_What needs to be done_. Please express the records as a JSON list of strings, one string per line, leaving out blank lines. Start with the first line of the records and go on through the line containing "will [33, 23].", including both.

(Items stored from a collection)
==============================
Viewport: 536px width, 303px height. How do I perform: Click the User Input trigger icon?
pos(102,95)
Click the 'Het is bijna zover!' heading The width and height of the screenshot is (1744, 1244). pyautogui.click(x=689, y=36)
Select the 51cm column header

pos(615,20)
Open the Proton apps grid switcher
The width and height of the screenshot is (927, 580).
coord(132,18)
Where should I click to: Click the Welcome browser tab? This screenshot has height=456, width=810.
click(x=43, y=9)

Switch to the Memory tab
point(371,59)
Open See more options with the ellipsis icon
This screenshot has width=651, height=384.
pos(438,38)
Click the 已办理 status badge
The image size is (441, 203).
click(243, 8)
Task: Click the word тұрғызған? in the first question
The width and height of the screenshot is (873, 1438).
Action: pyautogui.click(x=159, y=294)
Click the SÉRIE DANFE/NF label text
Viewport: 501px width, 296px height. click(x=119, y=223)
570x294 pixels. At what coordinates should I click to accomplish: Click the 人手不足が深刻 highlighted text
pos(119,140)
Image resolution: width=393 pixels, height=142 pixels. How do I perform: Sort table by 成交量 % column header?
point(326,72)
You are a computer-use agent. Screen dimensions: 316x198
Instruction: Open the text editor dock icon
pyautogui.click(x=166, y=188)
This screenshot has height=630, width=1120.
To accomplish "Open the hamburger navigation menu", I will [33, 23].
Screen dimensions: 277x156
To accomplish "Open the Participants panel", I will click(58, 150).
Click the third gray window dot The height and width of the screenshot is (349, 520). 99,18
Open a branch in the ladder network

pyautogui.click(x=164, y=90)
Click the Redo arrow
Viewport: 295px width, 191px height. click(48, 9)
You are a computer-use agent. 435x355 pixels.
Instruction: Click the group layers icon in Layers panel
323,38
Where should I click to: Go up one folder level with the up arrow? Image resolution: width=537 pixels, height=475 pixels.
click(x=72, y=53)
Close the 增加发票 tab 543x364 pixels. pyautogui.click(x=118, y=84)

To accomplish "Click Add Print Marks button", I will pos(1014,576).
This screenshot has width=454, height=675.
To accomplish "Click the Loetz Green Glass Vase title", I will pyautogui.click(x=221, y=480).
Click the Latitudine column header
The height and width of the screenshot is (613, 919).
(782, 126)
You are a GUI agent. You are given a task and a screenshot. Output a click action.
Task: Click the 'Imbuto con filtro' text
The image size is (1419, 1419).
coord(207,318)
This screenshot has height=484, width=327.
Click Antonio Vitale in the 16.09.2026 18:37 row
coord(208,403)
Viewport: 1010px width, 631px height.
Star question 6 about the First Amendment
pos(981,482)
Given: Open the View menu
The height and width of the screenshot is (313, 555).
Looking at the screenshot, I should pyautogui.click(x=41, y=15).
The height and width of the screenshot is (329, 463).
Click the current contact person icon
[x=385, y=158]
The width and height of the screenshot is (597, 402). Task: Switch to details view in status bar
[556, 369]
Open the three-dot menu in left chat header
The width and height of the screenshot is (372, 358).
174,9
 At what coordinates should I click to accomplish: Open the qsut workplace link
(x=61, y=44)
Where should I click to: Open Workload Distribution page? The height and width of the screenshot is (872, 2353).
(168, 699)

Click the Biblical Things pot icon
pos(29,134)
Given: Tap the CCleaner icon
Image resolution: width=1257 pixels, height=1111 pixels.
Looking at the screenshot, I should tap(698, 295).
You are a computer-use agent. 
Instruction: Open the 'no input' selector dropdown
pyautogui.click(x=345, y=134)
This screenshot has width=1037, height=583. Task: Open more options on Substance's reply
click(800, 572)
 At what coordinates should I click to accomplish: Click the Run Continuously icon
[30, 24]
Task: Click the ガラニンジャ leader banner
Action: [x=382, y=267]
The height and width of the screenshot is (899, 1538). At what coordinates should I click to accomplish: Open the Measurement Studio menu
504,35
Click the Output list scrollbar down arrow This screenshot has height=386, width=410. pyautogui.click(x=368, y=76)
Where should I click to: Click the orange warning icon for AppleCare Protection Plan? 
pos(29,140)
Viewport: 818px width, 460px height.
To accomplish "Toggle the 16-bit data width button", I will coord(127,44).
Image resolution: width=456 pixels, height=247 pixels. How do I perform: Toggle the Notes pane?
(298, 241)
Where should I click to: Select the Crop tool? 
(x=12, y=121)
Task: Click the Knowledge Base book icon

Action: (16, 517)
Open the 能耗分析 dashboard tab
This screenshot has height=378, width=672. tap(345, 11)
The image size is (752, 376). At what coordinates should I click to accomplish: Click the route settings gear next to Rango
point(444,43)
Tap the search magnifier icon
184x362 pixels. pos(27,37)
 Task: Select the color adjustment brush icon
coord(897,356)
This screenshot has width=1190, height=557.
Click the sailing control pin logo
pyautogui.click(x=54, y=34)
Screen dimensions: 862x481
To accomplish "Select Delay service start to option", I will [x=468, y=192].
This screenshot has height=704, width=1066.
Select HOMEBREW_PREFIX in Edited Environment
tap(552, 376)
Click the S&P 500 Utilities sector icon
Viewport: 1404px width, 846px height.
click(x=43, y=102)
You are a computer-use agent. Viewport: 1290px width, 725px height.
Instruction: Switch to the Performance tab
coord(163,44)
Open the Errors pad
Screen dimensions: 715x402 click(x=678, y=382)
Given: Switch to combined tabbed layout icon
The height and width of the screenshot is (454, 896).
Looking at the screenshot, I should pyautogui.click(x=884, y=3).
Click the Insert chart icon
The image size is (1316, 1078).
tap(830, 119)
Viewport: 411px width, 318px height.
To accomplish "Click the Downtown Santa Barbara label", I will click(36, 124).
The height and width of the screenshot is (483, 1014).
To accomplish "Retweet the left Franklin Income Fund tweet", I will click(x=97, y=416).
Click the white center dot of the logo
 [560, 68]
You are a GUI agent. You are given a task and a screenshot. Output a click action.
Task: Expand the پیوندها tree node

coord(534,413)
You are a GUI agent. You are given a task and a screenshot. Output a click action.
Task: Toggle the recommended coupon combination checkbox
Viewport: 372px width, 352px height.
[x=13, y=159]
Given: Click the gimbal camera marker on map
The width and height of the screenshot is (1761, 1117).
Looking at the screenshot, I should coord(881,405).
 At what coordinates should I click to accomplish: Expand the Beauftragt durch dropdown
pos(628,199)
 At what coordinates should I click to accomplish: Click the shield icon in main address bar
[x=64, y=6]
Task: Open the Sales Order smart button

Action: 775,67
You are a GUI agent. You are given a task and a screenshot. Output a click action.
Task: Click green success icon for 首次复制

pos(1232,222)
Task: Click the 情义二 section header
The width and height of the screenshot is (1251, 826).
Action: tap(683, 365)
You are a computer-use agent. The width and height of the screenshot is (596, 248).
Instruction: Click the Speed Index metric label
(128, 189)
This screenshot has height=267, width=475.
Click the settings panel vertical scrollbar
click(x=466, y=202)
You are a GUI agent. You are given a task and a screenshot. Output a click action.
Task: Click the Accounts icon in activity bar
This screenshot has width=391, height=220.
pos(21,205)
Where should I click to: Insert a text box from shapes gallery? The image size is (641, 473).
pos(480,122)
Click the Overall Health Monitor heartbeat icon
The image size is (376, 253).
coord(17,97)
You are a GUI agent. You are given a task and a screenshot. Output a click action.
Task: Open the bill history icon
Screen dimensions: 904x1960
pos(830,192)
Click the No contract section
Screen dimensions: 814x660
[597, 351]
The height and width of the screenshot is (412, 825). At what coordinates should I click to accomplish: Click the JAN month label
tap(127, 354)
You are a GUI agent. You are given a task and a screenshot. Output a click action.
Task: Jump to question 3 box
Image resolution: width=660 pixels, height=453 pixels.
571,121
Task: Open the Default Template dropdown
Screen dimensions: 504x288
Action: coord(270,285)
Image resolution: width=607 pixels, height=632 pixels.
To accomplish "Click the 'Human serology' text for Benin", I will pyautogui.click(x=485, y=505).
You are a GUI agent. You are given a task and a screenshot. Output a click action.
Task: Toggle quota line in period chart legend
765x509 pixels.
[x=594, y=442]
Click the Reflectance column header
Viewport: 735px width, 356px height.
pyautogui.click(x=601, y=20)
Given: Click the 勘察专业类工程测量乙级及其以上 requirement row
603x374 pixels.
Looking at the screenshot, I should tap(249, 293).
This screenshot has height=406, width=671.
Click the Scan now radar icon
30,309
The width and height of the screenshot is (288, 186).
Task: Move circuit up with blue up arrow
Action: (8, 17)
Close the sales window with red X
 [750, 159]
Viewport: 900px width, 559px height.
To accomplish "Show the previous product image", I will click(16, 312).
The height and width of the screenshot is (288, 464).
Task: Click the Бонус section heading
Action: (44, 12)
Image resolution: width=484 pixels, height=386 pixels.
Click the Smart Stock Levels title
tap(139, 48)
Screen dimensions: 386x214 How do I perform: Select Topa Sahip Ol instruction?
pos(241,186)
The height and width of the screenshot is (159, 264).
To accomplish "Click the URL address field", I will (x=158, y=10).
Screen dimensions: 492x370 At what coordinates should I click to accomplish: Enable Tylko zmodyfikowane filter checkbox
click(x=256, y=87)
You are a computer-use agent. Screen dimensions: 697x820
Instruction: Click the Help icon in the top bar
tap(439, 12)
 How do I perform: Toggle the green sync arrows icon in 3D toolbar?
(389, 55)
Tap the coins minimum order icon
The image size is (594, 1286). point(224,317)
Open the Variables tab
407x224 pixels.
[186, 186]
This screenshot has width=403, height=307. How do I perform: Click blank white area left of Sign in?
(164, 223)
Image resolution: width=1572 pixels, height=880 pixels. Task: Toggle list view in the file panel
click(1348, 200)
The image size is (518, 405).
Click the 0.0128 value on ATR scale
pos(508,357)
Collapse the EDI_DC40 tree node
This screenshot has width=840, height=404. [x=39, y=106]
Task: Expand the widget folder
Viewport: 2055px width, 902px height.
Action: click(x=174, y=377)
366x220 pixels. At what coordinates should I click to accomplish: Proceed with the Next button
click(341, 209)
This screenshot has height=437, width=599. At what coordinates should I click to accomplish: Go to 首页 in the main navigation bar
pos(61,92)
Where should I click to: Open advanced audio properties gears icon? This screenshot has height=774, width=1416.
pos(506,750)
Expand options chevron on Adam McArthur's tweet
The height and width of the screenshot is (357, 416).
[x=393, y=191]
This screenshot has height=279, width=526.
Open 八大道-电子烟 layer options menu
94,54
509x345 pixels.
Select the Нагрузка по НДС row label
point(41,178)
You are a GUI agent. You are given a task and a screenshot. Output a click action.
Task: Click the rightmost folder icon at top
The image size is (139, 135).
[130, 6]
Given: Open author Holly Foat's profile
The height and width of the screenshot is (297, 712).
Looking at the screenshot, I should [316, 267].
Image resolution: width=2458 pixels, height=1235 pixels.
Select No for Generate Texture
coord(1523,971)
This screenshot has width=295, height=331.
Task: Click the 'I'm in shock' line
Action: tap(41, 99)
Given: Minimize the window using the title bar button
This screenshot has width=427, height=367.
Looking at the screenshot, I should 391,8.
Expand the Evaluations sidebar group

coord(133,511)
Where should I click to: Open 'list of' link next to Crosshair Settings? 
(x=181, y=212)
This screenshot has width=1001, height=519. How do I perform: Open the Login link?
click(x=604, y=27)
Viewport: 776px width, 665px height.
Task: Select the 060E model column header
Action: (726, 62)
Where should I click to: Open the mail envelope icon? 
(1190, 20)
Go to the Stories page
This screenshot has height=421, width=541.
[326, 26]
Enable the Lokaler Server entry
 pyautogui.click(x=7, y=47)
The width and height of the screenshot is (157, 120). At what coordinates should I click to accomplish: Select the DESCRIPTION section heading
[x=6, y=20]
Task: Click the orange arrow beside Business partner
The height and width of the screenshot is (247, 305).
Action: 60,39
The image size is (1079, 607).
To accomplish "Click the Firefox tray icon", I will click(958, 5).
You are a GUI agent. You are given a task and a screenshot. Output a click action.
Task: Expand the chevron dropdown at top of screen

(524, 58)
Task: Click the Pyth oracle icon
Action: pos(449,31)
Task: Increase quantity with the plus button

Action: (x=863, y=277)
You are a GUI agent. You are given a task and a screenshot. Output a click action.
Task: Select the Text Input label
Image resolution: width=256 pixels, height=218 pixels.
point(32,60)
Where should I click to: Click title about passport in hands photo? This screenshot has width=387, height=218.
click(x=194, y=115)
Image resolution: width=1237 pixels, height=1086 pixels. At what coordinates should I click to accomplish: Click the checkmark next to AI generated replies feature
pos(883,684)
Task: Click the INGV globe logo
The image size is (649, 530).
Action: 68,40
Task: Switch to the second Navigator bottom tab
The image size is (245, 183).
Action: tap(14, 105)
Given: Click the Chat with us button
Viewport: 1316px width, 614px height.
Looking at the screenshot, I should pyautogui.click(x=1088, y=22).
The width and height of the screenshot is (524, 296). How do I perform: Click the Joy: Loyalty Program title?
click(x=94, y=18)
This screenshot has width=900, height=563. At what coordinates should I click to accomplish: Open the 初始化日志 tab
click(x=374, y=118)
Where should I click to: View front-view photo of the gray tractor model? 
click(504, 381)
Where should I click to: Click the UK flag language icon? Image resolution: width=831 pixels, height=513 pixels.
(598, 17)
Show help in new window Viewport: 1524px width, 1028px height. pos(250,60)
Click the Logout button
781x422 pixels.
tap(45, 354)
==============================
_The answer_.
[
  "Viewport: 536px width, 303px height. How do I perform: Click the User Input trigger icon?",
  "pos(102,95)",
  "Click the 'Het is bijna zover!' heading The width and height of the screenshot is (1744, 1244). pyautogui.click(x=689, y=36)",
  "Select the 51cm column header",
  "pos(615,20)",
  "Open the Proton apps grid switcher",
  "The width and height of the screenshot is (927, 580).",
  "coord(132,18)",
  "Where should I click to: Click the Welcome browser tab? This screenshot has height=456, width=810.",
  "click(x=43, y=9)",
  "Switch to the Memory tab",
  "point(371,59)",
  "Open See more options with the ellipsis icon",
  "This screenshot has width=651, height=384.",
  "pos(438,38)",
  "Click the 已办理 status badge",
  "The image size is (441, 203).",
  "click(243, 8)",
  "Task: Click the word тұрғызған? in the first question",
  "The width and height of the screenshot is (873, 1438).",
  "Action: pyautogui.click(x=159, y=294)",
  "Click the SÉRIE DANFE/NF label text",
  "Viewport: 501px width, 296px height. click(x=119, y=223)",
  "570x294 pixels. At what coordinates should I click to accomplish: Click the 人手不足が深刻 highlighted text",
  "pos(119,140)",
  "Image resolution: width=393 pixels, height=142 pixels. How do I perform: Sort table by 成交量 % column header?",
  "point(326,72)",
  "You are a computer-use agent. Screen dimensions: 316x198",
  "Instruction: Open the text editor dock icon",
  "pyautogui.click(x=166, y=188)",
  "This screenshot has height=630, width=1120.",
  "To accomplish \"Open the hamburger navigation menu\", I will [33, 23]."
]